Ao criar e oferecer ao Mundo uma nova Filosofia da História, Voegelin elaborou feroz crítica àqueles que fizeram da possibilidade do uso das ciências matematizantes o critério de importância que uma determinada questão, uma determinada investigação e seus resultados, estavam adquirindo nas sociedades, nas chamadas democracias ocidentais.
Embora Voegelin jamais tenha escrito (até onde sei) uma linha sequer sobre Epidemiologia Clínica, sobre Bioestatística e a importância que elas estavam adquirindo na produção científica do meio médico – lembro que Voegelin nasceu em 1901 e morreu em 1986 – tenho certeza absoluta de que se vivo ele estivesse, não se furtaria de fazer deste fenômeno mais um exemplo a ser citado em suas obras.
Depois de 1979 e até a data deste pequeno artigo, toda formação médica no mundo ocidental tem como base a definição de saúde criada na União Soviética e toda produção científica que pode ser publicada nisso que os médicos chamam de periódicos “com impacto” tem critérios extremamente rígidos derivados, em seus fundamentos, da Filosofia da Ciência de Karl Popper – a quem, diga-se de passagem, Voegelin criticou severamente por ocasião da publicação de “A Sociedade Aberta e Seus Inimigos” e outras obras não tão conhecidas.
O que não pôde ser imaginado por Voegelin, Popper ou mesmo pelo Dr. Sérgio Arouca - o médico brasileiro, deputado comunista e assessor para saúde durante a Revolução Sandinista na Nicarágua que praticamente “criou o SUS no Brasil” - é que um dia toda Epidemiologia Clínica, toda Bioestatística e matematização da produção científica na Medicina Mundial serviriam à desconstrução da ideia do ser humano como indivíduo, e para apologia da Medicina das Populações e da Medicina Política.
A Medicina no Brasil atual, no Brasil do “Mito” que foi eleito para salvar a Nação do delírio Bolivariano e de tornar-se uma futura Venezuela, vive hoje uma tragédia – uma tragédia em que a Medicina é Política ou Matemática, mas que não pode ser, jamais, Humana.

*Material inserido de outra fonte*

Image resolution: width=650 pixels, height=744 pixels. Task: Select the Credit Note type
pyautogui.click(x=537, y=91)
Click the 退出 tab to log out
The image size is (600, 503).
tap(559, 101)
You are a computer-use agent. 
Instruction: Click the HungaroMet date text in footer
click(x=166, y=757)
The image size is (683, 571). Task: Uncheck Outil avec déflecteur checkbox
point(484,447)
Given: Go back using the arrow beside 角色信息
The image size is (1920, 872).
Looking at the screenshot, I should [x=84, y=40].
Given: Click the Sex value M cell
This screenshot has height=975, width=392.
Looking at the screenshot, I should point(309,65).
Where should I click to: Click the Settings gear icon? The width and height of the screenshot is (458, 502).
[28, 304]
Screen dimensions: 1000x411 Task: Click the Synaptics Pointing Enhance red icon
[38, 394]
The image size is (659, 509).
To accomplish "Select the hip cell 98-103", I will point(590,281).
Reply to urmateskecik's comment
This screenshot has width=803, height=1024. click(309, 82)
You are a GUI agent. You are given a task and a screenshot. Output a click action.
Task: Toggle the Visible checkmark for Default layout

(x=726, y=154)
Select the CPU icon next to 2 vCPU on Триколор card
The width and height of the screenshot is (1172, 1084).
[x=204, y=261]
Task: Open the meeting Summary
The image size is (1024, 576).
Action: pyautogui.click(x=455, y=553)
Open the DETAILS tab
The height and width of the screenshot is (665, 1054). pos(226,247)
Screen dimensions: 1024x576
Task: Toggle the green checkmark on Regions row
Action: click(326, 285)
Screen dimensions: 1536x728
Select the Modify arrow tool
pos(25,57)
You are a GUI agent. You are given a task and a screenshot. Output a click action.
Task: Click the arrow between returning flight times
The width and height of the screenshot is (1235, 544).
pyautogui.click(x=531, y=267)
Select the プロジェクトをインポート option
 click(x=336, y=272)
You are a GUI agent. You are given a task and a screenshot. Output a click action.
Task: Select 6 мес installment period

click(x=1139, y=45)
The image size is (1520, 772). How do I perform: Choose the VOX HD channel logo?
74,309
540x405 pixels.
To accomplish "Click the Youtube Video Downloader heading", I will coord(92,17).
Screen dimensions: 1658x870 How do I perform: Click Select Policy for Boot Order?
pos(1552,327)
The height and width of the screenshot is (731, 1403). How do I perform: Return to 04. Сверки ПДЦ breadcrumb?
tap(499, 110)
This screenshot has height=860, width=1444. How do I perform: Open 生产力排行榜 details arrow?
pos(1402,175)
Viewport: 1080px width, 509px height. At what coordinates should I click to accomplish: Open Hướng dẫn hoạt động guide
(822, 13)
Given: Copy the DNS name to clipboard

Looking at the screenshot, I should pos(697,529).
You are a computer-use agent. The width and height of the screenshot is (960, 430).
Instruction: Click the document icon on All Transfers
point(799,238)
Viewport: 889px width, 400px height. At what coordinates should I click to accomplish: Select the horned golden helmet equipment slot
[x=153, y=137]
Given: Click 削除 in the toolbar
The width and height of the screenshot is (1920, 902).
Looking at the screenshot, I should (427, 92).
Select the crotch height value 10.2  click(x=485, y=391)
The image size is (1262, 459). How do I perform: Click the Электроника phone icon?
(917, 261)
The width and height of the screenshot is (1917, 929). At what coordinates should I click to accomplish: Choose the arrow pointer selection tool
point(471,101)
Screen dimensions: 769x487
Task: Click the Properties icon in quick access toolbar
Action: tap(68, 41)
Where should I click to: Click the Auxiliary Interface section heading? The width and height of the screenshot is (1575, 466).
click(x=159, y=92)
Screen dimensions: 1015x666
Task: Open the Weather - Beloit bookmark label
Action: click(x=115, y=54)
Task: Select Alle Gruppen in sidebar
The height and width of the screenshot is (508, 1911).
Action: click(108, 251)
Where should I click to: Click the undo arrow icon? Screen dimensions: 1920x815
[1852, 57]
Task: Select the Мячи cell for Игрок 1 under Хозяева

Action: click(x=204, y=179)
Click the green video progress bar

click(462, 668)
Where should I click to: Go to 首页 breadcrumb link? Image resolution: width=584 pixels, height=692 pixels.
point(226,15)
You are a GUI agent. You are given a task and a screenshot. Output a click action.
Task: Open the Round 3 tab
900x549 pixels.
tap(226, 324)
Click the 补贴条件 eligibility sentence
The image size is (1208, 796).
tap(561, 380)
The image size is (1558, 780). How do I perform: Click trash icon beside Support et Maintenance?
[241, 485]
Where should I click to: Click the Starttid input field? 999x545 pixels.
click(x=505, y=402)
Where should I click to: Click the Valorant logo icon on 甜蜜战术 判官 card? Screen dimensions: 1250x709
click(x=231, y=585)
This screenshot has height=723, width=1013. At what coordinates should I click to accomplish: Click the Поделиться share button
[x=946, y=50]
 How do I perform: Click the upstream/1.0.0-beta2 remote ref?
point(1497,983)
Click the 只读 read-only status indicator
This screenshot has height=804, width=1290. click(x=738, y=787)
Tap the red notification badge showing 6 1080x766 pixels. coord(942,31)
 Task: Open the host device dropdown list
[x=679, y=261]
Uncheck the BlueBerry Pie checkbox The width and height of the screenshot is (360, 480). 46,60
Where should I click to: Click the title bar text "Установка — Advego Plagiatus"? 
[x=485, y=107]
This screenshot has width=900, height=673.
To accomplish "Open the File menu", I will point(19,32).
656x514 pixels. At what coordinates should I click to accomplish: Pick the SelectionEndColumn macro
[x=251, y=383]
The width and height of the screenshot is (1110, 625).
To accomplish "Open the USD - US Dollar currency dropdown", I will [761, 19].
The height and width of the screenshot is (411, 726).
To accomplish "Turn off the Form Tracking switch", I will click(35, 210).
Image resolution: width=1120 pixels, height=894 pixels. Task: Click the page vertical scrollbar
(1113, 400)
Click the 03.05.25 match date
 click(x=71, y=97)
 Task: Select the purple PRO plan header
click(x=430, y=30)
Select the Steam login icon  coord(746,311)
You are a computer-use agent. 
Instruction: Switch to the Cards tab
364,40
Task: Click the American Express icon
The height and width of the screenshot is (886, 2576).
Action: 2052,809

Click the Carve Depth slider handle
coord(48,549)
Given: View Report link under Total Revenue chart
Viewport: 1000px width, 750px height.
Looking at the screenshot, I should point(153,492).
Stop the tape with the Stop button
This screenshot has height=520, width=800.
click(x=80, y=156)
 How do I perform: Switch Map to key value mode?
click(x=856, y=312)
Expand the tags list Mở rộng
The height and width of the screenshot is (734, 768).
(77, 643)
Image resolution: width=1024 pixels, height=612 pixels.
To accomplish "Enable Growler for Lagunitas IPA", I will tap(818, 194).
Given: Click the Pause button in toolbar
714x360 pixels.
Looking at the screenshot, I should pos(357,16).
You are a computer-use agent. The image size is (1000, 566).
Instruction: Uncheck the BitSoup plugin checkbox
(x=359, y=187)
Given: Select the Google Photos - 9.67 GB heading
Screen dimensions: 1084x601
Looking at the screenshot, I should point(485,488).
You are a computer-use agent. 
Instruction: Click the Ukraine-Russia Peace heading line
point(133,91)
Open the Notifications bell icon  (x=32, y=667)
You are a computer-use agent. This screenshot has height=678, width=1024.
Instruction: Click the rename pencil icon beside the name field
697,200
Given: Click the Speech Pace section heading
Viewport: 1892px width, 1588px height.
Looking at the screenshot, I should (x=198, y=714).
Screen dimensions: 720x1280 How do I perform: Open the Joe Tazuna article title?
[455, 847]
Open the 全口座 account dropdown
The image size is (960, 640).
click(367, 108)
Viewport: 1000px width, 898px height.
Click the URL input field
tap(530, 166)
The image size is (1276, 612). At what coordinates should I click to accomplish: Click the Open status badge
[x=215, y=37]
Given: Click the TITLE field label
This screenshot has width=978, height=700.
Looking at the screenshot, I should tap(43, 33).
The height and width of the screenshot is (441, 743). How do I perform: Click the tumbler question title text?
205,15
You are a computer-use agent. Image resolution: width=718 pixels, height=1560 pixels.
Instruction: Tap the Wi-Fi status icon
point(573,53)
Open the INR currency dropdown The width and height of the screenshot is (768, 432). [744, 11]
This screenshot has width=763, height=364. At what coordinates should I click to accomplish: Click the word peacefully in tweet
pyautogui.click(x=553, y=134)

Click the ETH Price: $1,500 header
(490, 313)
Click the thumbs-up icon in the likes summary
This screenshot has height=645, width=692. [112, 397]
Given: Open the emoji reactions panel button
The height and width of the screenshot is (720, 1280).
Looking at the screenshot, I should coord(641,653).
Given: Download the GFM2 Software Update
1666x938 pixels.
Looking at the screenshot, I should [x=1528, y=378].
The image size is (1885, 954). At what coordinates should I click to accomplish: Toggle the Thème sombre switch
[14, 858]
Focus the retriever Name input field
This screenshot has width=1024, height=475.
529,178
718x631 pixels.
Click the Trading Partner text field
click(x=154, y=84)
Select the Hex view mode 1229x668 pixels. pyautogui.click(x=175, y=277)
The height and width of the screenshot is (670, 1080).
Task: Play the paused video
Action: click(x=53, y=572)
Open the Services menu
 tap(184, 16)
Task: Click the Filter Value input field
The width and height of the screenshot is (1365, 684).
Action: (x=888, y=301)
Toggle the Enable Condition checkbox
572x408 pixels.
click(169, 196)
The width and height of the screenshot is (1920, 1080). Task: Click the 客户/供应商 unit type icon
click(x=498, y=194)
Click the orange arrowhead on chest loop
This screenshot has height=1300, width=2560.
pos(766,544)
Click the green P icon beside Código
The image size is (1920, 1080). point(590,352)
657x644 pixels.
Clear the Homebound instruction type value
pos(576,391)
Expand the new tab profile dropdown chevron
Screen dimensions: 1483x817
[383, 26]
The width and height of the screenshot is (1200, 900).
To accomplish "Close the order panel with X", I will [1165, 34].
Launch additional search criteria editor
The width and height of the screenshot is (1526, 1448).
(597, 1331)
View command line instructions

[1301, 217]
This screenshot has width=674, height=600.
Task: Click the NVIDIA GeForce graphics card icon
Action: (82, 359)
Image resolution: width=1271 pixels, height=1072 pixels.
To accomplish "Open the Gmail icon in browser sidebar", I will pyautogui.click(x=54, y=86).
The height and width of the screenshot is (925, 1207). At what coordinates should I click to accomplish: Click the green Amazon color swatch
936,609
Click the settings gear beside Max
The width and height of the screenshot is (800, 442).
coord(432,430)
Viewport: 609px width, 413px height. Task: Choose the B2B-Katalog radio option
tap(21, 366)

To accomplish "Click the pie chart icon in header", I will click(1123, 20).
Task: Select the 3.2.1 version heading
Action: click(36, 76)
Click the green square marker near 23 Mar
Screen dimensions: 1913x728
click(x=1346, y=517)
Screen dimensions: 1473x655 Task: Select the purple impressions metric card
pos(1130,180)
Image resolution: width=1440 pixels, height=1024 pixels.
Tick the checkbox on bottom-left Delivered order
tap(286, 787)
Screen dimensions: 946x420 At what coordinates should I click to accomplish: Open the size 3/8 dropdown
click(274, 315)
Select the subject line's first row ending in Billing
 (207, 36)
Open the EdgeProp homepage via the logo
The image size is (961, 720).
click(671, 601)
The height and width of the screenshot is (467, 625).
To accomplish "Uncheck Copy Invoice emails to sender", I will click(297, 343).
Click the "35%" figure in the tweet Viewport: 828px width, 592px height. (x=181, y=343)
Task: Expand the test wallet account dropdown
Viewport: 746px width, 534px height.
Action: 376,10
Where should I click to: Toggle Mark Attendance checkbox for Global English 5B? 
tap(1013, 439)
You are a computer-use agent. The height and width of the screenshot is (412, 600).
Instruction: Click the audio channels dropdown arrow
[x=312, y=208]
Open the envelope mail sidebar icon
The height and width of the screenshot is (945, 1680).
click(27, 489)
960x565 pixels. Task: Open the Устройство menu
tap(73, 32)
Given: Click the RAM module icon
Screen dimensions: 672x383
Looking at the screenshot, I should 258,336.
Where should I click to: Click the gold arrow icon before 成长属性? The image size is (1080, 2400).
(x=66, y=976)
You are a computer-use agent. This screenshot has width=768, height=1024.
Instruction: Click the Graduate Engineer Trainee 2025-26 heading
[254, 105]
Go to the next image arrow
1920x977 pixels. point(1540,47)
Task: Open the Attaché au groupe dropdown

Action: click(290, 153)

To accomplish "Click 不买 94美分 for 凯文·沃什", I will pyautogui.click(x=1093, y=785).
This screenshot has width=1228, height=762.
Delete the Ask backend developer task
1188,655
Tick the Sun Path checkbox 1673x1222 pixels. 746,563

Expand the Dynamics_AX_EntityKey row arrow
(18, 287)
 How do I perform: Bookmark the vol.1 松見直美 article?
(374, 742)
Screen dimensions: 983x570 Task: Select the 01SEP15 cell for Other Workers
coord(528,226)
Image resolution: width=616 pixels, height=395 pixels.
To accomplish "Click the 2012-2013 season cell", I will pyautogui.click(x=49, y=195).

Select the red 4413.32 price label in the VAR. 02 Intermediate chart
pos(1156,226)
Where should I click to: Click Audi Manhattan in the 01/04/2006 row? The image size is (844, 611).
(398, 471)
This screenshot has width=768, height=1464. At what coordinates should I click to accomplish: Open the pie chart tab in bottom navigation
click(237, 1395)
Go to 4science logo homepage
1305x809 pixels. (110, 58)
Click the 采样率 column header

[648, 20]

A dimensão humana, a dimensão individual da vida humana capaz de definir a própria condição nesta terra, morreu para sempre. Toda saúde é uma saúde “básica”, toda saúde é uma saúde de populações. A união do marxismo com a epidemiologia clínica terminou, encerrou o trabalho dos verdadeiros médicos.
A Saúde foi dividida, e assim parece que será para sempre, em “básica, intermediária e avançada” quando sua dimensão substancial, sua própria essência como parte da condição humana, só permite duas “divisões” - completa e incompleta.
Encontramos no Brasil, e nisso o Governo Bolsonaro e aqueles que ele colocou dentro do Ministério da Saúde foram muito mais “competentes” do que o Regime Petista, a justificativa moral para oferecer aos pobres que dependem do SUS a “atenção básica em Saúde Pública”.
Esquecemos, fazemos questão de não lembrar, que só pobre tem necessidade de “atenção básica em saúde” - todos os demais, inclusive aqueles que defendem a “atenção básica” dentro do Conselho Federal de Medicina e da Associação Médica Brasileira, fazem questão de uma “atenção completa”.